**Assignment:** Show every line of the data that contains the string "word".

--- START ---

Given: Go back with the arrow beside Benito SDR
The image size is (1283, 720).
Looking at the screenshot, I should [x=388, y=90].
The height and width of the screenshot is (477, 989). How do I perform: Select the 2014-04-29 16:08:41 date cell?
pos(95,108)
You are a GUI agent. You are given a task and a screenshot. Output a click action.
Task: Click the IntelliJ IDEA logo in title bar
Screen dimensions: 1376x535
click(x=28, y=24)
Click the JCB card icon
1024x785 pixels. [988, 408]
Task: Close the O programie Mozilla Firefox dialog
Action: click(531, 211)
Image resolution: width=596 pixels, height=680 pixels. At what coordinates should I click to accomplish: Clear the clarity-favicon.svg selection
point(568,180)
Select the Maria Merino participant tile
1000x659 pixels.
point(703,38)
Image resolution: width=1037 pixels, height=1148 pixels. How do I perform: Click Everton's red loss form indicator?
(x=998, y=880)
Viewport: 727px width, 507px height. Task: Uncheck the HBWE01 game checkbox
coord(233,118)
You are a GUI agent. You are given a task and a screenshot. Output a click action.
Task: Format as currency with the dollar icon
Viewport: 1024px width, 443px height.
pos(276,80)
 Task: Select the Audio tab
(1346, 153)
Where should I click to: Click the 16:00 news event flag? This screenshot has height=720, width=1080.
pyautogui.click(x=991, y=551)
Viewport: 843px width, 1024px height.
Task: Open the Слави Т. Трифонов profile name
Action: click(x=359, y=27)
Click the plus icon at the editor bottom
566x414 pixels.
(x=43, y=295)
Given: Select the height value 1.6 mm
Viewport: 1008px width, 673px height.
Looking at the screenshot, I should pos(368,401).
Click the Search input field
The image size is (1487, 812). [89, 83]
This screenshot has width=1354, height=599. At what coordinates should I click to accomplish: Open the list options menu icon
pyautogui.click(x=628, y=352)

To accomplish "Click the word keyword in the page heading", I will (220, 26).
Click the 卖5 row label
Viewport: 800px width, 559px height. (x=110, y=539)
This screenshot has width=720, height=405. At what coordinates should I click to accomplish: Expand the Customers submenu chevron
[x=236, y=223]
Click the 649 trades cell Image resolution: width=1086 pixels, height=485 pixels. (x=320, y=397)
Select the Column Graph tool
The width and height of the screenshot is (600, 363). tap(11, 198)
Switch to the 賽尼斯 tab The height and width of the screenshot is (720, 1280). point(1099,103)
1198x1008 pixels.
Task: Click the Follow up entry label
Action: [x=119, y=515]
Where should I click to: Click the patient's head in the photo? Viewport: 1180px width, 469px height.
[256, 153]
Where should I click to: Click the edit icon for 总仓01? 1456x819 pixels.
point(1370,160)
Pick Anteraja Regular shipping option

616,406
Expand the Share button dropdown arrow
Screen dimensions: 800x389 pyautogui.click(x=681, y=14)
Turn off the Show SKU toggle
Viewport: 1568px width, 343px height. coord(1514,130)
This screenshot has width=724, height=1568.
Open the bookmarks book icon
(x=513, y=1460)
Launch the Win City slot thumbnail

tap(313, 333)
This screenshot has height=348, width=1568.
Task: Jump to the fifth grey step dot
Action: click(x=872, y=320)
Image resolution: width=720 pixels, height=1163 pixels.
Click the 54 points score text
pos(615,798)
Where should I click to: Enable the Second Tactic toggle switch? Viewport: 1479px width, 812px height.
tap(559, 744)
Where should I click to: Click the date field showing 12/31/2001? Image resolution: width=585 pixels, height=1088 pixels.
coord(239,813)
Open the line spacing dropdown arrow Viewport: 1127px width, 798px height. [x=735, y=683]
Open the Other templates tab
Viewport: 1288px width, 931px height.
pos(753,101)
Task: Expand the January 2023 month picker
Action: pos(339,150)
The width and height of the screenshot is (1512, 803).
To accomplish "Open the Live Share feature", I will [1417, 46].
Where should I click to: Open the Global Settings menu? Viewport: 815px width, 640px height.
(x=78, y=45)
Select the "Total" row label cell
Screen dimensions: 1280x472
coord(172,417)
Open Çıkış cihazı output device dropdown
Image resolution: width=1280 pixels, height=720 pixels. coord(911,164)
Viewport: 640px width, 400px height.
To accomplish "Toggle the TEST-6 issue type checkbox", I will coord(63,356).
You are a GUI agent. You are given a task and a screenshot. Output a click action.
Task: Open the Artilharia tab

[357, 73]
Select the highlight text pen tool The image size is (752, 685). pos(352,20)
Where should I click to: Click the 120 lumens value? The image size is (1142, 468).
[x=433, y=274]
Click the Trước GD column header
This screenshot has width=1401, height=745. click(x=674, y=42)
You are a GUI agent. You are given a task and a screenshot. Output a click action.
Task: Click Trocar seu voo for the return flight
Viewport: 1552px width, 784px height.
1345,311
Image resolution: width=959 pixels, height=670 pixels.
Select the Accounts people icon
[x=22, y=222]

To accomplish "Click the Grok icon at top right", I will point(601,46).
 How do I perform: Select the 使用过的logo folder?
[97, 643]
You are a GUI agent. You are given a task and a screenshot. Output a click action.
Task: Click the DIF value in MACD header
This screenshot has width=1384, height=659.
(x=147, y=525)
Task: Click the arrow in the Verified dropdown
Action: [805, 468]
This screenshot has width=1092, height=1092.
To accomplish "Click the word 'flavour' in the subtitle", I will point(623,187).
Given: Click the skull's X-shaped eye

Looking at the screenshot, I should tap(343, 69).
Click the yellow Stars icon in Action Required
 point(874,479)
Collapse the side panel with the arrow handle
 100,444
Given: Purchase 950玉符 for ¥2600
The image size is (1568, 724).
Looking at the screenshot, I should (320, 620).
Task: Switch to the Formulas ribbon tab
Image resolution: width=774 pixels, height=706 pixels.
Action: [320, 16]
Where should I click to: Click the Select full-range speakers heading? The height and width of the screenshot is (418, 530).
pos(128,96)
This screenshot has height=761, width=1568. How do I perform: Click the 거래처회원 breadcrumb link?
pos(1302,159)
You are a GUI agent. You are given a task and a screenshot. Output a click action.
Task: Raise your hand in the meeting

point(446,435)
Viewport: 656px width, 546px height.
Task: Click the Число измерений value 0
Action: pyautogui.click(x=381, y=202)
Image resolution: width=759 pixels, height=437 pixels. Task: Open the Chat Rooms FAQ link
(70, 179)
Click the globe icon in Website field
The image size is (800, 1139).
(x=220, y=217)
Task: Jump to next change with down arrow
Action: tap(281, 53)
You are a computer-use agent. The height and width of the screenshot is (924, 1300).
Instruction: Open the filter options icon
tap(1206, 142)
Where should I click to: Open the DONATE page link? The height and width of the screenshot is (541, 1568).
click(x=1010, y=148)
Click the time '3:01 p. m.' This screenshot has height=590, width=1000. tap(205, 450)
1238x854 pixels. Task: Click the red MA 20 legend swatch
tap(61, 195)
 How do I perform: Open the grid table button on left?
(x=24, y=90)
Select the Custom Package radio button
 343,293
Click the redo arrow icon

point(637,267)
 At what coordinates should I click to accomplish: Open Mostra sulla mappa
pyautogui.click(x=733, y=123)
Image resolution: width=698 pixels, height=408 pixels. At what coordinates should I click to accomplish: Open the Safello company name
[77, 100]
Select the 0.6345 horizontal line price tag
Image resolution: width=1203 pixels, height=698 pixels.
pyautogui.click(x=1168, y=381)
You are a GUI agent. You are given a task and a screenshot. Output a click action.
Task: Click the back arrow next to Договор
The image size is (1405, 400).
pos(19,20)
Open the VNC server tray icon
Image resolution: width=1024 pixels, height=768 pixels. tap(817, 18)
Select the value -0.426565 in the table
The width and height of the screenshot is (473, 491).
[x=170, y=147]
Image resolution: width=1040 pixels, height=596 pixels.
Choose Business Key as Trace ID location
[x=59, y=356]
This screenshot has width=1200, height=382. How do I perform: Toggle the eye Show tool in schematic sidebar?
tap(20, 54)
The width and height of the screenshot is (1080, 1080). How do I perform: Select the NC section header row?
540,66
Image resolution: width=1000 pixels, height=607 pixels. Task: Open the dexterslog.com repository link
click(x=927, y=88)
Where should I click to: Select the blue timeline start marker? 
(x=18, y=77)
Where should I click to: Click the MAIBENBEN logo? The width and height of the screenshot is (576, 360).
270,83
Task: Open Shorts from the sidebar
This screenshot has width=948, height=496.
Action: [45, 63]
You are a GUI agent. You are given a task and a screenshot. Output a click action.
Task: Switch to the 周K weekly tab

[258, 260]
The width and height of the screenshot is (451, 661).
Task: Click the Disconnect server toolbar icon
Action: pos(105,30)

--- END ---

**Solution for this problem:**
To accomplish "Click the word keyword in the page heading", I will (220, 26).
To accomplish "Click the word 'flavour' in the subtitle", I will point(623,187).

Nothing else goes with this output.